The majority of the stack between the electrode compartments comprises a repeating series of units of different membranes with solution compartments between adjacent membranes. Each of the repeating units is called the "unit cell" or simply a "cell." The solution is supplied to the compartments by internal manifolds formed as part of the gaskets and membranes or by a combination of internal and external manifolds. The stacks can include more than one type of unit cell.

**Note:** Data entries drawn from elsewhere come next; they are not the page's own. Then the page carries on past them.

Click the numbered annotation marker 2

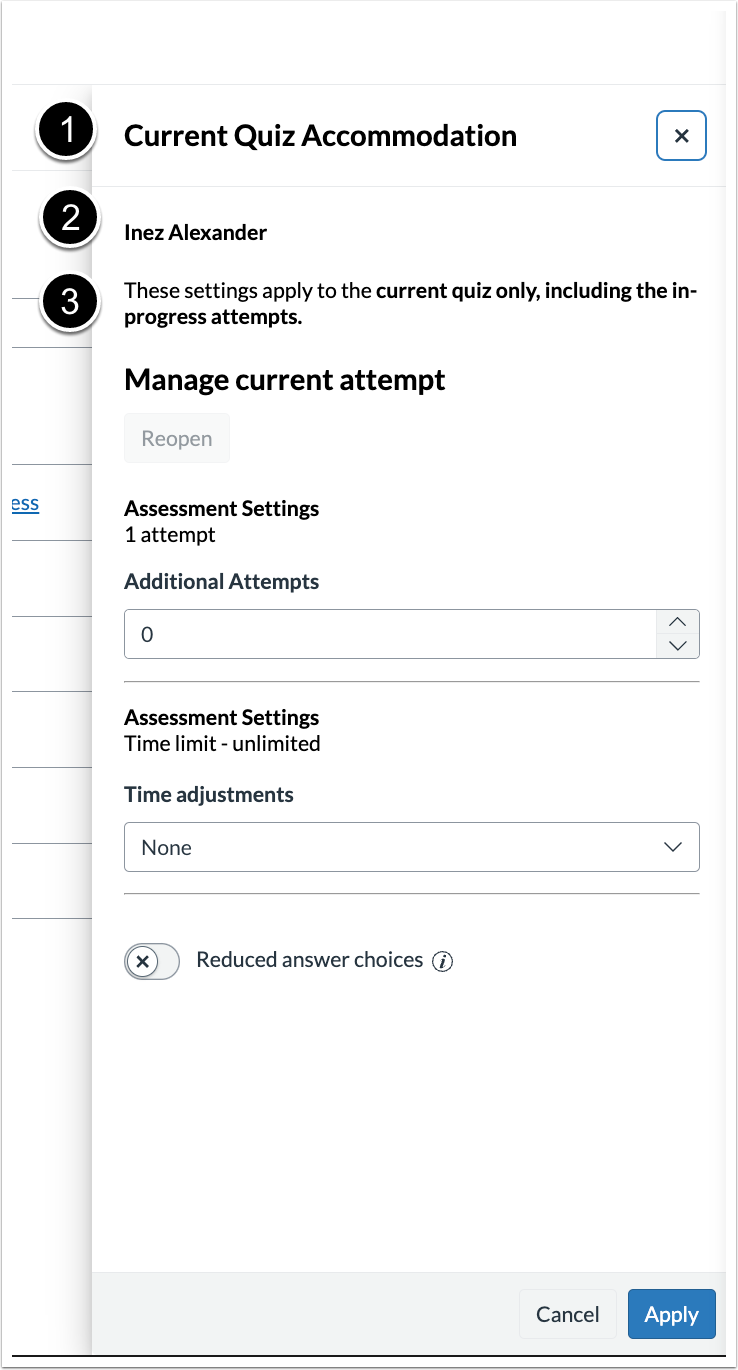click(x=69, y=218)
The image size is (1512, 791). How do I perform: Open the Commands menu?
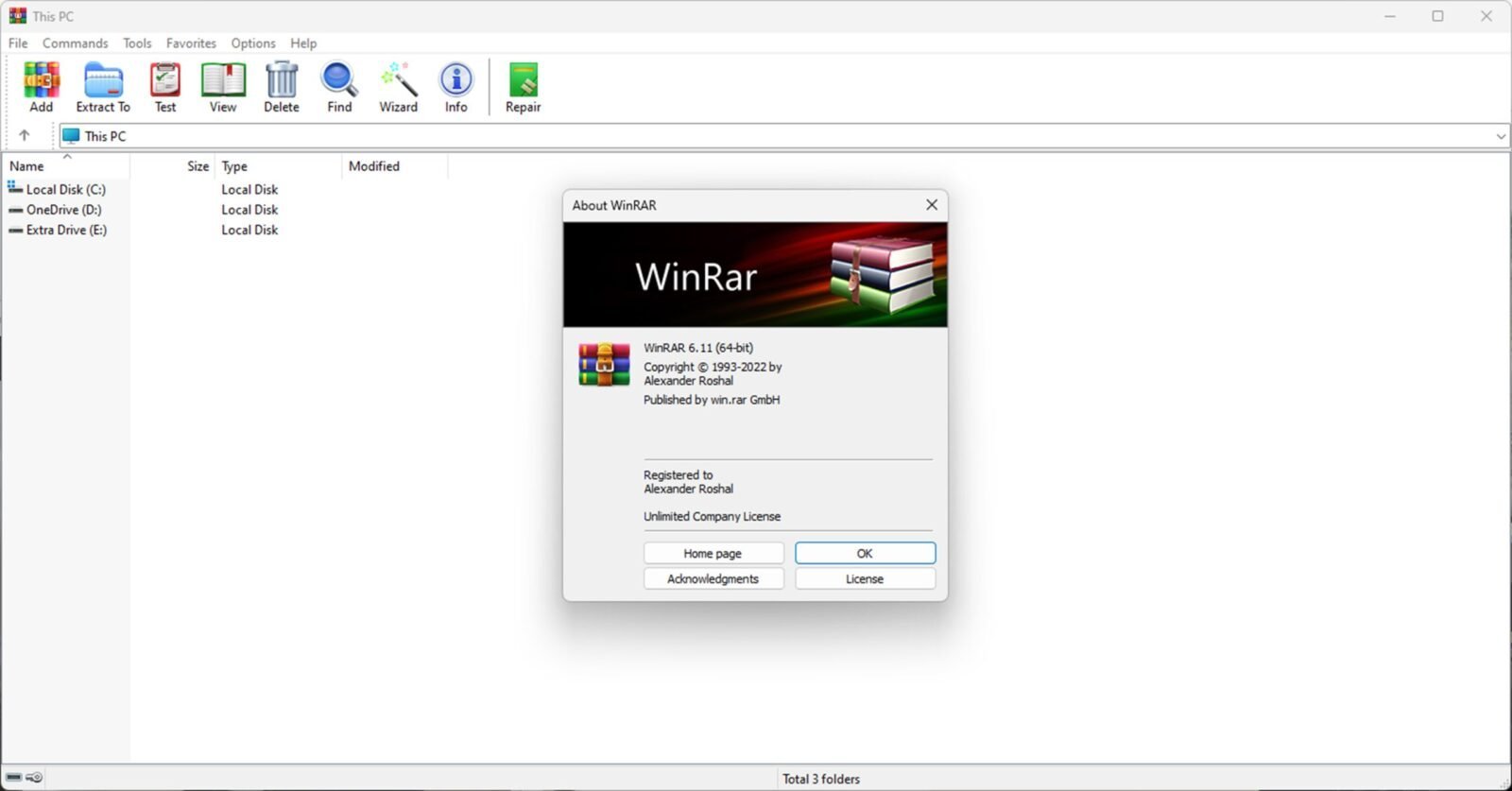tap(75, 43)
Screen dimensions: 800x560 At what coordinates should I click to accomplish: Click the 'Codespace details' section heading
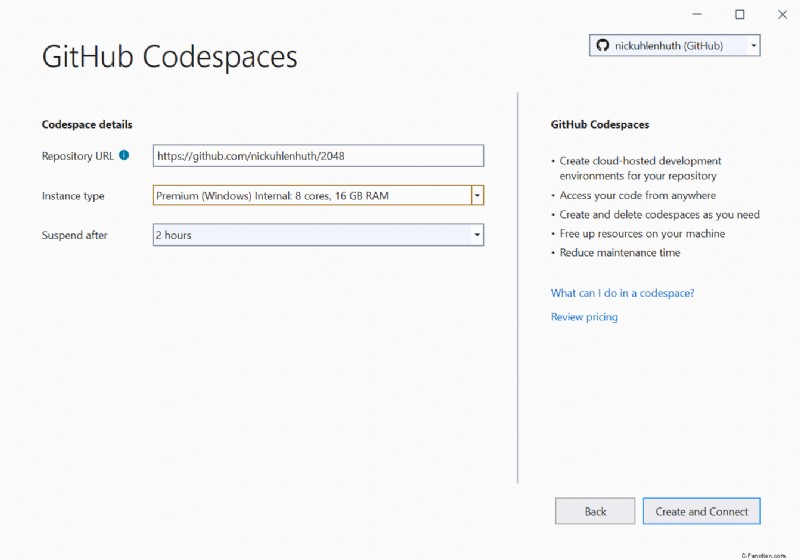pos(87,125)
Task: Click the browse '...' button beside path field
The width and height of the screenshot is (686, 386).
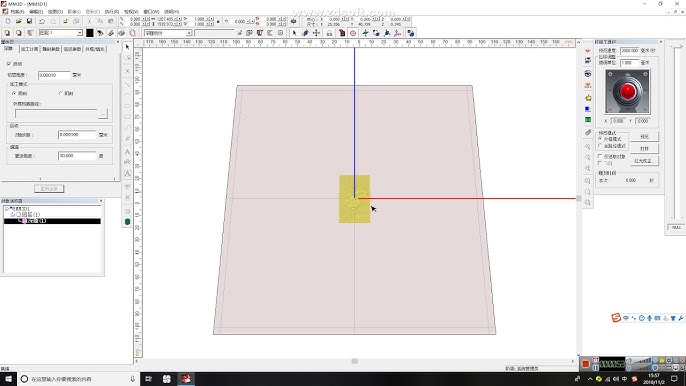Action: 103,114
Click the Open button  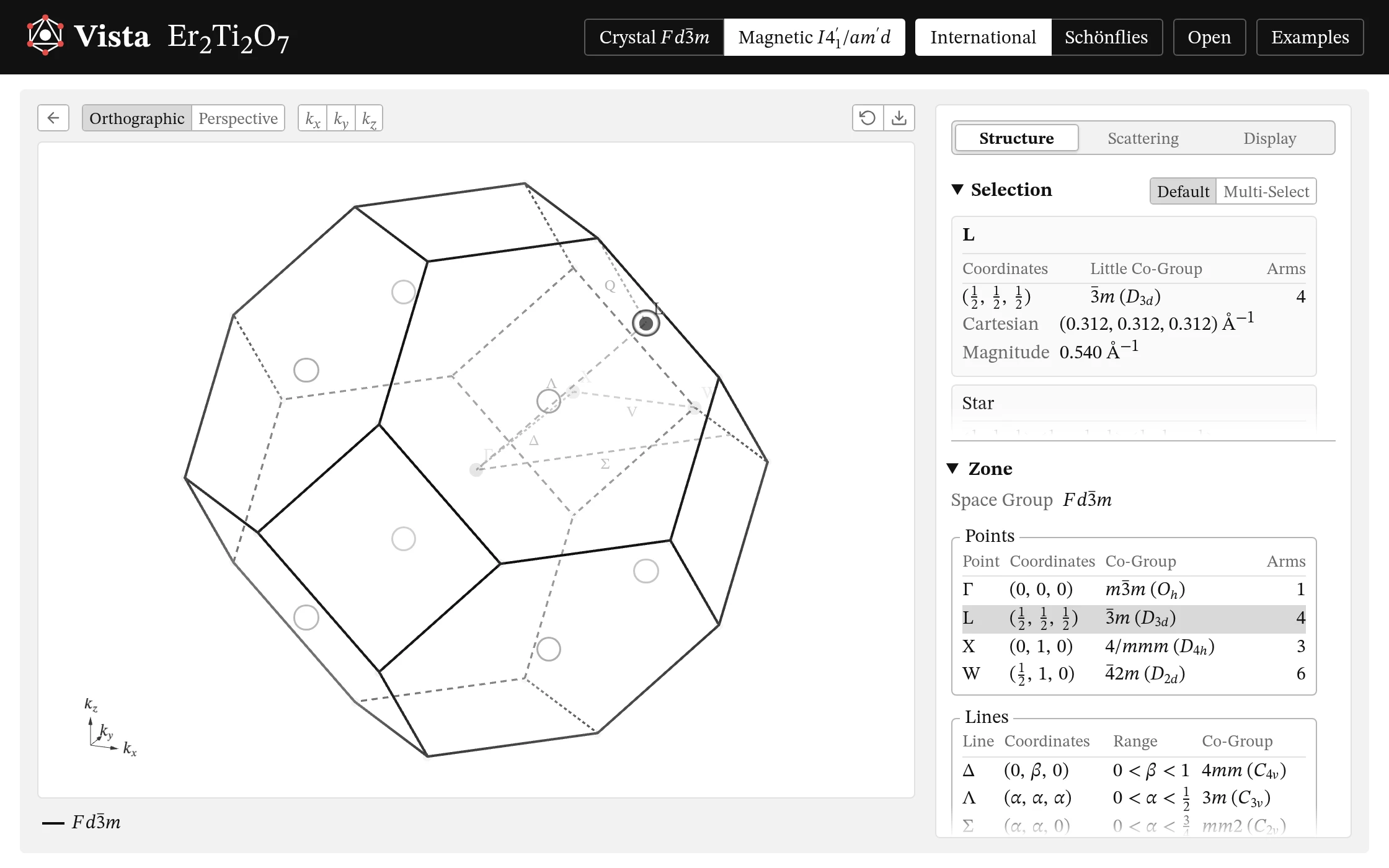(1209, 37)
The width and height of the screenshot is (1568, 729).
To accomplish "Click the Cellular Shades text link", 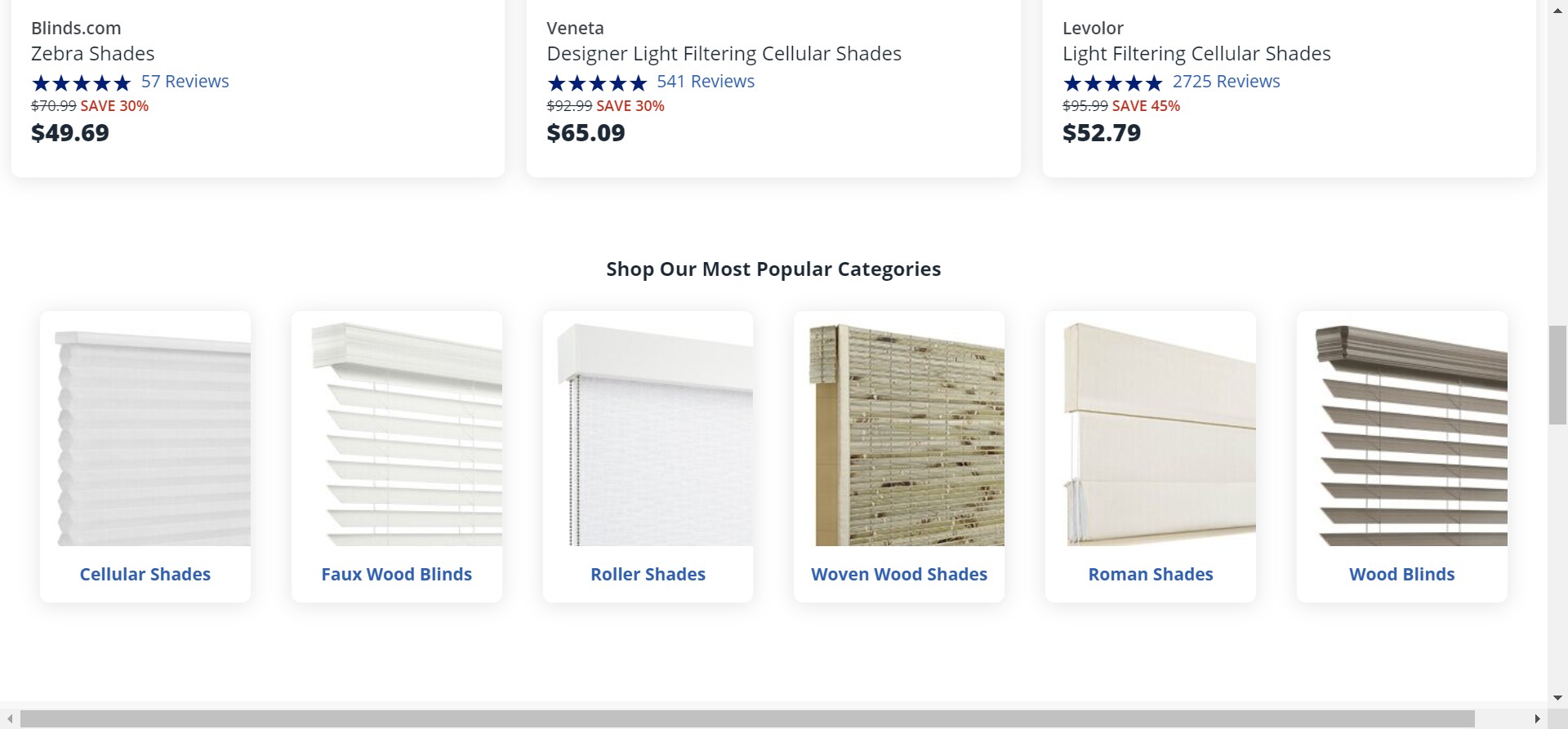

Streams of processing fluids may be fed from one stack to another in order to optimize process efficiency. After one pass through the stack, if the change in the composition of a process stream is relatively small, the process solutions can be recycled by being pumped to and from recycle tanks. An addition of fresh process solution to and withdrawal of product from the recycle loop can be made either continuously or periodically in order to maintain the concentration of products within a desired range.
When bipolar membranes are used to form acid or base from the salt, in order for the membrane to function as a water splitter, the component ion exchange layers must be arranged so that the anion selective layer of each membrane is closer to the anode than the cation selective layer. A direct current passed through the membranes in this configuration causes water splitting with OH.sup.- ions being produced on the anode side and a corresponding number of H.sup.+ ions being produced on the cathode side of the membranes. The dissociated salt anions move toward the anode. The dissociated salt cations move toward the cathode.
The electrolysis process works in a similar manner, with the water splitting occurring at the two electrodes. When a direct current appears, water molecules are converted to oxygen gas at the anode along with the introduction of H.sup.+ ions into the aqueous solution. At the cathode, the water molecules are converted to hydrogen gas along with the introduction of OH.sup.- ions into the aqueous solution. In the hydrogen depolarized anode based electrolysis unit, OH.sup.- ions are released into the aqueous solution next to the cathode. While released, the hydrogen gas is forwarded to the catalytic hydrogen depolarized anode for H.sup.+ ion generation.
Electrodialysis equipment for acid/base production may have three compartment cells comprising bipolar, cation and anion membranes; two compartment cells containing bipolar and cation (or anion) membranes; multichamber two compartment electrodialysis cells comprising bipolar and two or more cation membranes. The term "bipolar membrane" also includes bipolar equivalent structures, such as the use of electrodes and composite bipolars. FIG. 1 shows the unit cell for the three most useful configurations.
Specific references are:
"Electrodialysis Water Splitting Technology" by K. N. Mani; J. Membrane Sci., (1991), 58, 117-138 PA0 U.S. Pat. Nos. 4,082,835; 4,107,015; 4,592,817; 4,636,289; 4,584,077; 4,390,402; and 4,536,269.
In accordance with an aspect of this invention, an electrodialysis apparatus is improved through the addition of a nanofiltration unit upstream of an electrodialysis cell or through the use of a downstream ion exchange column in combination with the electrodialysis cell and in communication with the base loop of the cell. Or both nanofiltration and an ion exchange column may be used.
In another aspect of the invention, the use of monovalent selective cation membranes in combination with adequate dilution of the base product allows reliable non-fouling operation of the electrodialysis cell to produce acid and base from salt.